Daly’s appearance fee — which is not huge — might just, perhaps, almost be justified if he could still be competitive, but he can’t. In his three tournaments in Australia, he’s missed three cuts (having fired a 78 in the first round yesterday, leaving him 147th out of 156 players). Out of a possible 12 days’ golf, he’s likely to have played just six. So not only is Daly a questionable buy from a PR perspective, he’s definitely a bust when it comes to doing what he’s actually paid to do — and that’s appear.
Yet Australian Open tournament director Trevor Herden is quoted in the paper today as saying: “I’m going to make every effort to get him back next year.” Good grief. Will they ever learn?
If appearance-fee success is measured in the number of talkback calls, newspaper column centimetres and minutes of television news coverage, then why don’t we get Ben Cousins to play in the pro-am next year alongside the Bra Boys from Maroubra? That’d get them talking, wouldn’t it?
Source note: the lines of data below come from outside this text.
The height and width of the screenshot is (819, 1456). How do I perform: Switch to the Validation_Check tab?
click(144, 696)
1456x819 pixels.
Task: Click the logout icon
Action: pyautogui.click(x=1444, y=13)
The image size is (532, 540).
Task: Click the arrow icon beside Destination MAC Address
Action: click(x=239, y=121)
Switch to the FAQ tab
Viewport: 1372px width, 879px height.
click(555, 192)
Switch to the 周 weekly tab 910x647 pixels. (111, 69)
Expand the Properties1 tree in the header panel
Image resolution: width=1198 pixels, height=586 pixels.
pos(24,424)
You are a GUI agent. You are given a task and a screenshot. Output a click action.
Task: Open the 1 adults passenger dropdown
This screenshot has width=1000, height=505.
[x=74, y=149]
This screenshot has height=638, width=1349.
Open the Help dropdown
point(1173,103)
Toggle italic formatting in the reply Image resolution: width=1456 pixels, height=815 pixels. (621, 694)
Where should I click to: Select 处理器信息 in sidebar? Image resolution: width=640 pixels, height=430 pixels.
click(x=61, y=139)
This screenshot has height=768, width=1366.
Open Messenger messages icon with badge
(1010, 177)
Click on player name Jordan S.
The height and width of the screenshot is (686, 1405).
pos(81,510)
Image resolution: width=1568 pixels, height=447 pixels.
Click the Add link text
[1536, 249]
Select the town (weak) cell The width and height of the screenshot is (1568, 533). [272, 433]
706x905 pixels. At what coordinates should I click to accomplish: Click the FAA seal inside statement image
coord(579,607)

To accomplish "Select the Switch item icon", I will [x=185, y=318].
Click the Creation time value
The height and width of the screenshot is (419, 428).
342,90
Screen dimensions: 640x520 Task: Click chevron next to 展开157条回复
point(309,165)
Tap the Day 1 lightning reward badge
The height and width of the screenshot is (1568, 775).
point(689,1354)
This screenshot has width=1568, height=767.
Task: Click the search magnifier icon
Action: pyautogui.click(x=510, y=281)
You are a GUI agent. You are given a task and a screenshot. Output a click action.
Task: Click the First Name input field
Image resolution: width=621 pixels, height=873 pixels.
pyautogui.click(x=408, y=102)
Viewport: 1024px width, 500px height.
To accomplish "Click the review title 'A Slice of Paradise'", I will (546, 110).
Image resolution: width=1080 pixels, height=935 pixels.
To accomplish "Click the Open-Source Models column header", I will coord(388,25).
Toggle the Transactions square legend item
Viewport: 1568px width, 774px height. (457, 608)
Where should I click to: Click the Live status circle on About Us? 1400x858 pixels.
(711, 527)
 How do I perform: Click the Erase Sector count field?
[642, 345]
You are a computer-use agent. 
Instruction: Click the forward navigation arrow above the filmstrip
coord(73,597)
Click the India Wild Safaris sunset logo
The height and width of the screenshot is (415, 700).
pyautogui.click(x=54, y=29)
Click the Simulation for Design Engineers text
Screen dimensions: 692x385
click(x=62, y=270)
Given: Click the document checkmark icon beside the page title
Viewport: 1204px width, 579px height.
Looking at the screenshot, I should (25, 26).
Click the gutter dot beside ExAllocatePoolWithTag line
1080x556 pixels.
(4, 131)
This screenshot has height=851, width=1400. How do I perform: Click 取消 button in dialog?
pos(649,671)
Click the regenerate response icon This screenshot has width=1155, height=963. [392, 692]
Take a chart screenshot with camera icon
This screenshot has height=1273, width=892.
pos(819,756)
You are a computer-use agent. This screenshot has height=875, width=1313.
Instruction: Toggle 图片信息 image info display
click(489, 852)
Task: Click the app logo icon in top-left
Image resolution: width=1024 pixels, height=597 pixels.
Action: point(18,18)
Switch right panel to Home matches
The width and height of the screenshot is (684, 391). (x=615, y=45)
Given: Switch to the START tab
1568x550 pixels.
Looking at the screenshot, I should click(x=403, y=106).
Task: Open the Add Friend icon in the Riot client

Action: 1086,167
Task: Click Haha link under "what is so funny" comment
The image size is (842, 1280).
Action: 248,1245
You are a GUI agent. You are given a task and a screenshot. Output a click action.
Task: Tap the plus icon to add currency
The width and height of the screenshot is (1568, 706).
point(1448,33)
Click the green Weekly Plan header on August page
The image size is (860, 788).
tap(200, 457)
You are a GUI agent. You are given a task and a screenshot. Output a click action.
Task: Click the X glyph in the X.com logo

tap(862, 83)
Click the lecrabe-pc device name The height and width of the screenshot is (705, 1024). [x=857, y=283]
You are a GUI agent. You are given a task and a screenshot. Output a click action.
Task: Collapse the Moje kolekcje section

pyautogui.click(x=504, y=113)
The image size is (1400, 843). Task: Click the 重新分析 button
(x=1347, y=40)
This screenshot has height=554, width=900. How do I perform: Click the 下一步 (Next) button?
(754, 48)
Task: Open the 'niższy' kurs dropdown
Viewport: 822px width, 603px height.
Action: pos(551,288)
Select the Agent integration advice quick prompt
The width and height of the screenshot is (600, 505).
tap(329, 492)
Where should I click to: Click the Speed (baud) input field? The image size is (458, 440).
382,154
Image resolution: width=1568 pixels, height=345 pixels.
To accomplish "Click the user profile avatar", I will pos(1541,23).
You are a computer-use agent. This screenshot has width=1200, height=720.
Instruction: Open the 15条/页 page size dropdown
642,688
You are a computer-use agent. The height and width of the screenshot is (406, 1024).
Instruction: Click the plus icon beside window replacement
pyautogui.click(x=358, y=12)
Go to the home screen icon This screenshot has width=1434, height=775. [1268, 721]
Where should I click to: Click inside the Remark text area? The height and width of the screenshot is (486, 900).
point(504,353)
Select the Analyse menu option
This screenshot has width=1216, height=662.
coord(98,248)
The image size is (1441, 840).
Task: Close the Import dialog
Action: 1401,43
They could play in the group behind David Hicks and Mamdouh Habib, and in front of Paris Hilton and Britney Spears. What a publicity coup. I mean, PR gold, or what?
No, Daly I’m afraid is a freak show — as some of us noted at the time of his signing a month ago — and it’s time to give him, his cigarettes, his DVD collection and his tantrums the boot. In these chastened economic times, he’s a discretionary spend that we simply can no longer afford.
I’m afraid I can’ agree with you on this one Charles. Daly is a freak show but the fact is, he attracts a new type of audience to Australian Golf. The fact is that, although gifted and hard-working, people are sick and tired of the personally trained, yoga- worshippers prevalent in the modern game. They like a bloke who can pull a major out of his backside with a hangover.
Golf is competing against sports like 20-20 cricket and Sevens rugby league for survival in the form of sponsorship dollars, AND, yes, publicity. Don’t worry, Daly’s tantrums are definitely reaching American, European and Japanese television sets.
If we need to cough up a few dollars to get a John McEnroe or, better still, a Happy Gilmor bringig life to our increasingl beige golf tounraments then I say go for it! Leave por old Daly alone. He’s a normal bloke who can beat the christ out of a golf ball. And that’s all I expect out of him.